8 comments
Forcing myself to write weekly decision logs—takes 20 minutes, saved us from repeating infrastructure mistakes three times over.
Weekly 1-on-1s with each PM. Sounds basic, but most teams skip them. Caught three product disasters early last year just by listening.
Honestly? Weekly SQL audits of my own dashboards. Sounds boring as hell, but here's what changed everything:
At my last role, this caught a customer cohort calculation that was inflating retention by 8 percentage points. We'd been reporting that to leadership for 3 months. The audit took 90 minutes. The impact of having clean data instead of guessing? Stopped us from hiring 2 people we didn't need based on false growth metrics.
Now I do it everywhere. Saves me from looking like an idiot way more often than any fancy ML model ever has.
Honest answer: on-call rotation documentation. Not sexy, I know. But here's what happened.
We were hemorrhaging people. Two engineers left in six months because on-call was a nightmare—undocumented runbooks, tribal knowledge, 3am pages with zero context. I spent like a week just writing down every single incident we've had in the past year, what actually fixed it, and the exact steps. Then I made each on-caller add to it after their shift.
That's it. That one habit cut our MTTR by 40% in three months and—more importantly—made people actually willing to be on-call again. We're not replacing people now, and the burnout dropped.
But I want to push back on the premise a bit: "outsized return" depends SO much on what's actually breaking you. For us it was knowledge loss. For another team it might be scheduling chaos or alert fatigue.
What's the actual pain point you're trying to solve? Are you looking at tooling, process, or personal workflow stuff? Because the highest-leverage move for a 3-person team is totally different than a 30-person team, and I don't want to just tell you to copy what worked for us if it doesn't fit your actual problem.
Yeah, we're doing this now after losing a senior engineer to burnout. What actually moved the needle for us: paired on-call shifts for the first two weeks of rotation, then a mandatory 30-min async video walkthrough of the most common incidents from the past quarter.
Before that, new people would get paged at 3am for something nobody documented. We were using PagerDuty but the runbooks in Confluence were garbage.
Swapped to a shared Notion doc that lives in Slack. When someone handles an incident, they spend 10 minutes adding the fix. Takes maybe 2 hours a month across the team. Sounds tiny, but it cut our MTTR by 40% and people actually knew what to do instead of panicking.
The documentation isn't the win though—the real thing was making it stupid easy to add to. Slack button, 3 fields, done. Before we were expecting engineers to write markdown essays.
Yeah, we had the same bleeding at my last company. Lost three senior engineers in a year partly because on-call rotation was a nightmare—nobody knew what they were supposed to do, escalation paths were mystery meat, and every incident turned into a learning experience nobody wanted.

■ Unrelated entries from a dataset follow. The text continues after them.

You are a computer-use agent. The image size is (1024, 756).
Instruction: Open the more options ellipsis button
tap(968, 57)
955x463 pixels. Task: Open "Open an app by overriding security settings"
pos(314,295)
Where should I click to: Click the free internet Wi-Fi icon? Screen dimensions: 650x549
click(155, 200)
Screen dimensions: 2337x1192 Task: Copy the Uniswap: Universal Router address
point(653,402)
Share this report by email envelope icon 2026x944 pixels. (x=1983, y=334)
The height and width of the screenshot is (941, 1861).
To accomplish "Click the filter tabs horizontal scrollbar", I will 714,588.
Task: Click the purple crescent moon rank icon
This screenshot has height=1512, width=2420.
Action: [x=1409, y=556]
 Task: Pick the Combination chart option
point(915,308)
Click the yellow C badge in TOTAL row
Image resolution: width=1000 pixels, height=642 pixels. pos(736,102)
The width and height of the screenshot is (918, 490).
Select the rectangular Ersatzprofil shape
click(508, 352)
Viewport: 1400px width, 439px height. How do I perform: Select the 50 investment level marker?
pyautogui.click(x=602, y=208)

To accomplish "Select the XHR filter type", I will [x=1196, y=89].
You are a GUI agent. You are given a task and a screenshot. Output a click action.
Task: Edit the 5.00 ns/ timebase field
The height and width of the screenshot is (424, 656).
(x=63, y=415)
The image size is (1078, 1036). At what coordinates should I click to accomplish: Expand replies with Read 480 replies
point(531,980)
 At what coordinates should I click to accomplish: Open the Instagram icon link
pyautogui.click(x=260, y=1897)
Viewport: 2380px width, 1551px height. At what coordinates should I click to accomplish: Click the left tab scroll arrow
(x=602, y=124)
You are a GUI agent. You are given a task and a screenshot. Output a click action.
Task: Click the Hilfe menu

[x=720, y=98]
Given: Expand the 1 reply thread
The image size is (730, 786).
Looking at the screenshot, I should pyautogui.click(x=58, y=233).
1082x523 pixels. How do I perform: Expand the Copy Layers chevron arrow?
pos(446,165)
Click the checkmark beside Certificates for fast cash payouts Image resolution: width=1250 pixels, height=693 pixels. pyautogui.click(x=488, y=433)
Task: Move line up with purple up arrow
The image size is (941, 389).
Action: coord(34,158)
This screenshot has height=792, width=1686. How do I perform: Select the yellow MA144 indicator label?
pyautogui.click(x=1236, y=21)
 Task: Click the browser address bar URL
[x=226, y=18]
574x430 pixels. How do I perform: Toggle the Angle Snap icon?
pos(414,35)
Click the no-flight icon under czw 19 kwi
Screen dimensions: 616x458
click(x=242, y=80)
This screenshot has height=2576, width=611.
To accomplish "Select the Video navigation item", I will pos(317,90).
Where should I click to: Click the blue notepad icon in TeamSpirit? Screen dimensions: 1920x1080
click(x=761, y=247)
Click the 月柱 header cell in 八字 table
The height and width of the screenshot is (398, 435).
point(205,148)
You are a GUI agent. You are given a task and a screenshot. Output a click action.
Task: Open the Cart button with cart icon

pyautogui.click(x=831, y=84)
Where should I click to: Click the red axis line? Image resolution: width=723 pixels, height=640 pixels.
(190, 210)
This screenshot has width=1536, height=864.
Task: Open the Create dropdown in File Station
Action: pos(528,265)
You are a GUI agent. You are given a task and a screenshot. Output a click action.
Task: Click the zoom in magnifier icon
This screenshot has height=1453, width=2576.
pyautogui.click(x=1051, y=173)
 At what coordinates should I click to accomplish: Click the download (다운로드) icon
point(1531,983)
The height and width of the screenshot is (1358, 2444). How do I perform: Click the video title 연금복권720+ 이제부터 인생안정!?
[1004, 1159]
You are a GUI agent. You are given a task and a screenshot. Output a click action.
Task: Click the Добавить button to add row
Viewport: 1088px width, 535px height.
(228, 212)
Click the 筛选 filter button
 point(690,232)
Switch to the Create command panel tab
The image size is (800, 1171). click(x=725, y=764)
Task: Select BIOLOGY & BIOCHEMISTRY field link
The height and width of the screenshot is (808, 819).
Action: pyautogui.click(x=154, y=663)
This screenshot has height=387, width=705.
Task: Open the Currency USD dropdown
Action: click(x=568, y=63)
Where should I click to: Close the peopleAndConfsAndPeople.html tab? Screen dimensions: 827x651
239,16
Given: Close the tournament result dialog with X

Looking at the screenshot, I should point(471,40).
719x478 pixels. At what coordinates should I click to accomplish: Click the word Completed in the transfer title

What actually worked: we built a runbook vault in Confluence that was stupidly specific. Not generic troubleshooting. Actual step-by-step for our top 15 incidents with decision trees. Then we made the on-call engineer OWN updating it after their shift. One paragraph max per section.
Then we rotated on-call every two weeks instead of weekly, which sounds worse but let people actually prepare. And we paid on-call premium—40% on top of base during the rotation month.
Retention turned around. People still didn't love on-call, but they didn't dread it. And we cut mean resolution time by about 35% because people actually knew what to do instead of messaging Slack at 2am.
The doc part is boring as hell to set up, but yeah. It's the difference between "this job is stressful" and "this job is stressful and I feel incompetent."
Documentation saved us too—we literally kept our on-call person because we finally made the runbooks actually useful.
Honestly? Just saying no to meetings. I blocked my calendar Tues-Thurs mornings, no exceptions. Deep work on actual code instead of talking about code. Shipped more in 3 months than the previous 6. My manager hated it at first until sprint reviews proved it.